(Stored data entries)
******************************

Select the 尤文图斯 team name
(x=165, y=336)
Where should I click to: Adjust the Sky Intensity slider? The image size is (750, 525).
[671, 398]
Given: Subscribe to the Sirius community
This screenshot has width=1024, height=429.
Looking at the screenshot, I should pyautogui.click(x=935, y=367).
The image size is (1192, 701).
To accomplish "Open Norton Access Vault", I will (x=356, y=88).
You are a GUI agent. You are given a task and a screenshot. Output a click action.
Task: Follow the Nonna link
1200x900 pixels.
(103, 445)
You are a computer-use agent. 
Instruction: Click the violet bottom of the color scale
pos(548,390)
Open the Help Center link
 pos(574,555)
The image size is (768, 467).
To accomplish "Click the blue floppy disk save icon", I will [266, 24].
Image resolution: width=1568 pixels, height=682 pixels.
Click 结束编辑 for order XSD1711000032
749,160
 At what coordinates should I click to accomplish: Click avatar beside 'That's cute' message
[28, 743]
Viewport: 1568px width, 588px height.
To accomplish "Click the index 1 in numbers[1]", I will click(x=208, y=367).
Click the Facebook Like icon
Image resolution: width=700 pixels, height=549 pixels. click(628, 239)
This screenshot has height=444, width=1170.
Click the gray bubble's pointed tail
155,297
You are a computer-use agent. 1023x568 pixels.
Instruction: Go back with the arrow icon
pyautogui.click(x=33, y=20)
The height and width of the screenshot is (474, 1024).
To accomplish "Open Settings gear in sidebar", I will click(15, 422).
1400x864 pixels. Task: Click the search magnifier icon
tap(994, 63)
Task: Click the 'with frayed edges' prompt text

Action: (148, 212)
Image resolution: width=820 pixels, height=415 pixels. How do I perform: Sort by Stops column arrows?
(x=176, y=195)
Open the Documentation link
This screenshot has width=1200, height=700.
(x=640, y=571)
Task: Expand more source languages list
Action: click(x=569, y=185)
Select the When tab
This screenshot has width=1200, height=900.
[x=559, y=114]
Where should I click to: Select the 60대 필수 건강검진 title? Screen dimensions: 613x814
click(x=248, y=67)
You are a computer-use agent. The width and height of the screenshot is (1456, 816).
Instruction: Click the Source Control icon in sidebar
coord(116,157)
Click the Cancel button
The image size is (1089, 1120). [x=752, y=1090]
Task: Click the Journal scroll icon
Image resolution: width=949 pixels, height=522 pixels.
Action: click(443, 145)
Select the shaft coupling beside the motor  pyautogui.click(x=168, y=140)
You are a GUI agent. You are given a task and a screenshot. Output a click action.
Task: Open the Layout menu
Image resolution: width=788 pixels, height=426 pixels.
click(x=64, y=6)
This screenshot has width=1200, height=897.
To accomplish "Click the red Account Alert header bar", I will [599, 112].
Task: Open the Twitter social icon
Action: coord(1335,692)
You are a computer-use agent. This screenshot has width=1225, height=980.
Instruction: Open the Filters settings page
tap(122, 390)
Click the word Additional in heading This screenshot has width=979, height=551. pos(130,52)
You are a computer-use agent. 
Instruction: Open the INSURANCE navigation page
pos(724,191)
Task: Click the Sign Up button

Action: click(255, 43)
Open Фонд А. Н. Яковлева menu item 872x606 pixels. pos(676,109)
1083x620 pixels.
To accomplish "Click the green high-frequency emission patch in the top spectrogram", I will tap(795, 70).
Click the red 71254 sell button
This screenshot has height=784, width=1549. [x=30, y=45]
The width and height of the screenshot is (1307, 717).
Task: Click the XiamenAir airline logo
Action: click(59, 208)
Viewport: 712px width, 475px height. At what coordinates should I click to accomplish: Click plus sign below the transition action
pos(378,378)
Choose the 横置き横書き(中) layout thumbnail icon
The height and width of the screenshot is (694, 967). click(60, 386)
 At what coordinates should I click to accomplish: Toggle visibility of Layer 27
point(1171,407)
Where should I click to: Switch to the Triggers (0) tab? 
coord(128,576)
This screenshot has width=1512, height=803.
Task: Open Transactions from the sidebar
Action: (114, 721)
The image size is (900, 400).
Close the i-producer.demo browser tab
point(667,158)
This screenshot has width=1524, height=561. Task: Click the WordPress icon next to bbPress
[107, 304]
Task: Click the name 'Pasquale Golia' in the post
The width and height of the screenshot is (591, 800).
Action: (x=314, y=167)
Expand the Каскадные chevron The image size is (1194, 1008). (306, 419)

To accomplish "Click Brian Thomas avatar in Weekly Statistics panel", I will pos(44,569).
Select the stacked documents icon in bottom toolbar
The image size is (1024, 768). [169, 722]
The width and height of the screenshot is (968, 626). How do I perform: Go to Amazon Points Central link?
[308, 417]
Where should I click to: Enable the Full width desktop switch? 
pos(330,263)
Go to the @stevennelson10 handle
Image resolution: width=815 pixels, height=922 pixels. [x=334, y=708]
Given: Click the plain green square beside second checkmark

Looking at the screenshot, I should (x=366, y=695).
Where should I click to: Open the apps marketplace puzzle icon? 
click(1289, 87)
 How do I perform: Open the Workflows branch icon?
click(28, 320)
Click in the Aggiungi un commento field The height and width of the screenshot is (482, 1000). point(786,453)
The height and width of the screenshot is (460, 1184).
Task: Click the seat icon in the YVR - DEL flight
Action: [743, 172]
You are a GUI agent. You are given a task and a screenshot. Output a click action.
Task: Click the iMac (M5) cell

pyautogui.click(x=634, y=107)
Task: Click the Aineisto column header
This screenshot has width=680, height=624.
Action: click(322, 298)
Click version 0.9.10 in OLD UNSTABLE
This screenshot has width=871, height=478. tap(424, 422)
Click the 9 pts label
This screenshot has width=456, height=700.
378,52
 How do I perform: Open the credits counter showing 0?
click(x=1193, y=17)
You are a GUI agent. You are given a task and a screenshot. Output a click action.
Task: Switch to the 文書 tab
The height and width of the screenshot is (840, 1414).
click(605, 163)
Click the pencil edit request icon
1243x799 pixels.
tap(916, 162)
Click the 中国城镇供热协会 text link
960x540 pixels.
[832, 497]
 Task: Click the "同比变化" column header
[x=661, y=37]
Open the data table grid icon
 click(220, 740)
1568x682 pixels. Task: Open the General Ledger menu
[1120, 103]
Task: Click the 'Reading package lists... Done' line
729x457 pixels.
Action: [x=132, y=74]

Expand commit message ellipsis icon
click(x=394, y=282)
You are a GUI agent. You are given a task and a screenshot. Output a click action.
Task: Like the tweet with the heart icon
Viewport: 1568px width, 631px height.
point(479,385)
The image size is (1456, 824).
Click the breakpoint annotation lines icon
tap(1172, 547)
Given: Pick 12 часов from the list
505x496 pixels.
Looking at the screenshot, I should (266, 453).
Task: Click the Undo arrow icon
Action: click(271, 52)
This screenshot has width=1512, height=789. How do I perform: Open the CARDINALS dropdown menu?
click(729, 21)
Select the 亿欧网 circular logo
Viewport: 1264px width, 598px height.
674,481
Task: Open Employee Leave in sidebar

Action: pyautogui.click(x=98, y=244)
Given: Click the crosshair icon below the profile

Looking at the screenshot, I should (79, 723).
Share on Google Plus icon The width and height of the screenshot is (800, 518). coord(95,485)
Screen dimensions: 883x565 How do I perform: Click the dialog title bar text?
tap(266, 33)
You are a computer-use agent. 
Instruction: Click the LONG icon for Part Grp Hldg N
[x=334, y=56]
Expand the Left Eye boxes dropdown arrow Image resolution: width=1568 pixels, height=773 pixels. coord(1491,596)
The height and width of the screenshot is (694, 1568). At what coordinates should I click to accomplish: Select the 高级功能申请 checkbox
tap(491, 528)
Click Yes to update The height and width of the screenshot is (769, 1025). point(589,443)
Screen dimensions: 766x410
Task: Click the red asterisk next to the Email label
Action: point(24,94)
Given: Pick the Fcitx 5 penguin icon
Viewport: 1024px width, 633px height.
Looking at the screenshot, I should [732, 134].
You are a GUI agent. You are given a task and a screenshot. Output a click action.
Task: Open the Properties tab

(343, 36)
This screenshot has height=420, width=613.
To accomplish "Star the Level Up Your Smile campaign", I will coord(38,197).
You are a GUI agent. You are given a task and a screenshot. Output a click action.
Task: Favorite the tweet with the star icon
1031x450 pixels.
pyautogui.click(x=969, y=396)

******************************

■ **WHAT NEEDS TO BE DONE**: Search the data above for "tweet" and copy every line where it turns up.

■ **REPLY TO THE TASK**:
Task: Like the tweet with the heart icon
Task: Favorite the tweet with the star icon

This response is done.